The decision has proven divisive. Those same facilities are now decades old, and last year that age combined with delayed maintenance following the COVID-19 pandemic left more than half of the country's 56 reactors offline. At the same time, the emerging war in Ukraine spiked energy costs across Europe. Under French President Emmanuel Macron, the country doubled down on nuclear fission, with Macron promising six new nuclear facilities. Critics have labeled the statements as political placating, saying the plants may never be built.

Meanwhile, the nations of the European Union (EU) debate whether or not France's nuclear reactors meet the required criteria for upcoming clean-energy climate policies. If France and its partners convince the EU to accept atomic energy, the long-term gamble begun in the 1970s could position the country well ahead of other nations in carbon-free energy production.

Already today, France's carbon dioxide production per kilowatt-hour of electricity is one-tenth that of neighboring Germany. Germany shut down the last of its nuclear facilities in April and now produces much of its electricity through a mixture of coal and gas power while increasing more renewable solutions in the future.

Electrical power pylons with high-voltage power lines are seen next to wind turbines near Weselitz, Germany, Nov. 18, 2022. (REUTERS/Lisi Niesner/File Photo)

These two countries remain at odds, but France has proven that an energy grid built largely around nuclear power is possible at least for a period of decades. The country also reprocesses spent nuclear waste to reduce the size of required long-term storage repositories – though the practice of nuclear fuel recycling is not without its own controversy.

Countries like France and Canada — along with other nuclear nations like China, Russia, and Japan — have found ways to make atomic power a steady baseline component of their energy grids, though these histories could be easily oversimplified. 

Others, like Germany, have stepped away from nuclear, while Lithuania and Italy both previously abandoned nuclear power only to reconsider in the last few years. Just last year, Lithuania's energy minister called the move to end the production of nuclear power "a big mistake."

Industry insiders like Van Wart, a senior vice president for Ontario Power Generation, believe nuclear has big potential for the future – if the incoming generation of nuclear professionals prove more effective at communicating for the industry. 

“The current generation hasn’t dealt with it very well,” he said. “The nuclear industry for the last couple decades has held on by their fingernails – just hoping that safely operating under the radar, safely operating the facilities was sufficient.” 

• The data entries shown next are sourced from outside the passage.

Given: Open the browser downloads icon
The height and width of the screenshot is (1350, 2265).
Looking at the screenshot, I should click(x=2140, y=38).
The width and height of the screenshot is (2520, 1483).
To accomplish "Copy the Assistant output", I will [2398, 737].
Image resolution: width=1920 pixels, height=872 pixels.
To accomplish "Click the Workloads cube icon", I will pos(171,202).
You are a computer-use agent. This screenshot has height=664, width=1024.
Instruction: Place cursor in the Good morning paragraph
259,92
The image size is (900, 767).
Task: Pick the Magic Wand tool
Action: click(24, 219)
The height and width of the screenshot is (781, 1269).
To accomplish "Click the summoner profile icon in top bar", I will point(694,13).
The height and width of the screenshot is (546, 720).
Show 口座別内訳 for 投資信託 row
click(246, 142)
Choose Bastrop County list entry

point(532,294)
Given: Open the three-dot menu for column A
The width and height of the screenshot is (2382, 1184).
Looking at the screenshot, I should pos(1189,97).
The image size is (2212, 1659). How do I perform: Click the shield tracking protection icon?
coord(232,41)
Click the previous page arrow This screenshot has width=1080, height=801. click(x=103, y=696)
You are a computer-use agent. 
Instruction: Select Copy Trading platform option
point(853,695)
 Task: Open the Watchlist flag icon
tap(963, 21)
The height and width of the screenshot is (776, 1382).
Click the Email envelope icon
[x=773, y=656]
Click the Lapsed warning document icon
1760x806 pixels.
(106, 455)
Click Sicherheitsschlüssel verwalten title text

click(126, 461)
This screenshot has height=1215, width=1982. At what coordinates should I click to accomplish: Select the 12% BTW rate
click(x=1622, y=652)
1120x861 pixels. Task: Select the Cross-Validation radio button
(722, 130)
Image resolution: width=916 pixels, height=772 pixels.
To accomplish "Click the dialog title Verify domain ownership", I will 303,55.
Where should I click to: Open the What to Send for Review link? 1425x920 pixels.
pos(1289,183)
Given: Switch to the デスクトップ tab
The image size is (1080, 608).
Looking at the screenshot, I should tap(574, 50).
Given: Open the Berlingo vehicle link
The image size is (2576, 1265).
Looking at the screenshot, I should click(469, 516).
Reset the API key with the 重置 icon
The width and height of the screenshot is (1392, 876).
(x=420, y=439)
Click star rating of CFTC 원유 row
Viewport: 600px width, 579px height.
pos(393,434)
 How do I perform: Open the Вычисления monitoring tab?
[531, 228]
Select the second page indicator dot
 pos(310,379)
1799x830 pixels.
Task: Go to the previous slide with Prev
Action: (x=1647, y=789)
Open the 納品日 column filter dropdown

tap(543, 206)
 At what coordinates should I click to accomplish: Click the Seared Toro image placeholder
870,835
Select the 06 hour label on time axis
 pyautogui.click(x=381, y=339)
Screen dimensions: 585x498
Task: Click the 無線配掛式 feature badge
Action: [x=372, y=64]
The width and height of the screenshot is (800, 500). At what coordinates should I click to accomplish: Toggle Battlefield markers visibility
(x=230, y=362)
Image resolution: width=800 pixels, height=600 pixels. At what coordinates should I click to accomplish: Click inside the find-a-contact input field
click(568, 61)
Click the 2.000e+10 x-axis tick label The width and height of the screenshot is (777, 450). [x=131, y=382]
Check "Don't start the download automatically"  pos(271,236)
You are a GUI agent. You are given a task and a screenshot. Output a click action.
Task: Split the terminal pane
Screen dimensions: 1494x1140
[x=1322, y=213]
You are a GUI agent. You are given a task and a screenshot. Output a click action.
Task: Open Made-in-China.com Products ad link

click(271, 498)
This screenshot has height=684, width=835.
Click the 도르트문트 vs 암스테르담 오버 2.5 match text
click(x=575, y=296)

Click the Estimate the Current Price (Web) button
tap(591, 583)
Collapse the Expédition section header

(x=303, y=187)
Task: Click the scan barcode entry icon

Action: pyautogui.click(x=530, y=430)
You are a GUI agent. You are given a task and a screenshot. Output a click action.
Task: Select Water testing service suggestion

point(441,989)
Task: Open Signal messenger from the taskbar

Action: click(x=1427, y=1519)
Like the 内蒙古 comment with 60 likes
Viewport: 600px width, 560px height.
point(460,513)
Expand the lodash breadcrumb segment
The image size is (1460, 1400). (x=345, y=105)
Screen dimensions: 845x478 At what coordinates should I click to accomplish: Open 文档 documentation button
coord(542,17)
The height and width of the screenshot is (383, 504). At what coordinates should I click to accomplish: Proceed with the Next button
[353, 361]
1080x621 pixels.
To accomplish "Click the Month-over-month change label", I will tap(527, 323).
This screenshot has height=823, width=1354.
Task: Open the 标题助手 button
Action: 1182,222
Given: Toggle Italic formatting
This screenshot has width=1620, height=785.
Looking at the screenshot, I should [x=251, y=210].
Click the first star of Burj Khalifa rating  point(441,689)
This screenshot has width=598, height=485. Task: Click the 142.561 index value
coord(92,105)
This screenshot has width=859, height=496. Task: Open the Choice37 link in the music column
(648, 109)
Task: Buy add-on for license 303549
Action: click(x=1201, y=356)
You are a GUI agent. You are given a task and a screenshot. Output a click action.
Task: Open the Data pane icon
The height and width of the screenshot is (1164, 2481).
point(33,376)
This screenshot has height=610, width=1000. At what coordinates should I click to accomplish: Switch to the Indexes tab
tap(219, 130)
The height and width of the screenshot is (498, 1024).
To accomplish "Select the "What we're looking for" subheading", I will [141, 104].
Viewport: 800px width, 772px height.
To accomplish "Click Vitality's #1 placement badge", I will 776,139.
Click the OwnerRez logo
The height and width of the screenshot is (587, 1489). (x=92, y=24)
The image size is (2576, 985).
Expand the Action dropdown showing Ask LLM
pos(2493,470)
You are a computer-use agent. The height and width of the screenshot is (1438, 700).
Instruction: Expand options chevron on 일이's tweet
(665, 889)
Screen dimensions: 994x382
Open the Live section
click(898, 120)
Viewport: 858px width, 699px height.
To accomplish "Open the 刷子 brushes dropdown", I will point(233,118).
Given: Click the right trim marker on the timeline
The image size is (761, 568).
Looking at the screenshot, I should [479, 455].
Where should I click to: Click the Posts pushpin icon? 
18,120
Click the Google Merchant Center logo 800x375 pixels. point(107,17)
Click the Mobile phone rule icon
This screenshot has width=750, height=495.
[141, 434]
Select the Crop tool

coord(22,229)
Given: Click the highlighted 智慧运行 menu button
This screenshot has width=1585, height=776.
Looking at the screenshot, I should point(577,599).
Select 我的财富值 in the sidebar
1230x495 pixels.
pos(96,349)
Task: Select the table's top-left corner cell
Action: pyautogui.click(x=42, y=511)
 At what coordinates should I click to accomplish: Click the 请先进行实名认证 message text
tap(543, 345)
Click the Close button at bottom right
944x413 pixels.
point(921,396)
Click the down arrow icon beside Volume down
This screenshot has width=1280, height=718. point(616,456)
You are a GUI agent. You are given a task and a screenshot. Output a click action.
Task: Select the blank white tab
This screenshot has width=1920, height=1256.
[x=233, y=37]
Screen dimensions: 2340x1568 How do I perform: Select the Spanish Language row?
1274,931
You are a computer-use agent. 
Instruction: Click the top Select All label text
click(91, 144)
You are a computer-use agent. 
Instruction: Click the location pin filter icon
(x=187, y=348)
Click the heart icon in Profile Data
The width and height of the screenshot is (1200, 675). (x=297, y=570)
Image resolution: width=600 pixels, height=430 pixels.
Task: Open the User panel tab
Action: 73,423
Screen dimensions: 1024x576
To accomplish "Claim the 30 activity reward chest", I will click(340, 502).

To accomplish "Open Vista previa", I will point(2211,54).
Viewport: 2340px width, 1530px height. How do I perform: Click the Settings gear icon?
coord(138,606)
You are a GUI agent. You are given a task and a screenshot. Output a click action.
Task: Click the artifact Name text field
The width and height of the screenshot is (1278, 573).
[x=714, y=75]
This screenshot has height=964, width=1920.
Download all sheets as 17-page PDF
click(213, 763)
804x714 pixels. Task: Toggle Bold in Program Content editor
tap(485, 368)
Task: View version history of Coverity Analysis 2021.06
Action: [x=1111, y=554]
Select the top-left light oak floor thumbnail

Van Wart hopes that the industry today will do a better job and “not be afraid to talk about the backend of a nuclear cycle – about the waste that is produced, but all the positive things that come out of that process as well.”

That, he said, could make or break this potential nuclear renaissance. 


Behind the scenes: R.C. Drews shows his phone with a breakdown of energy types currently in use in Ontario during a fact checking session with Nora Hertel on Friday, Sept. 22, 2023.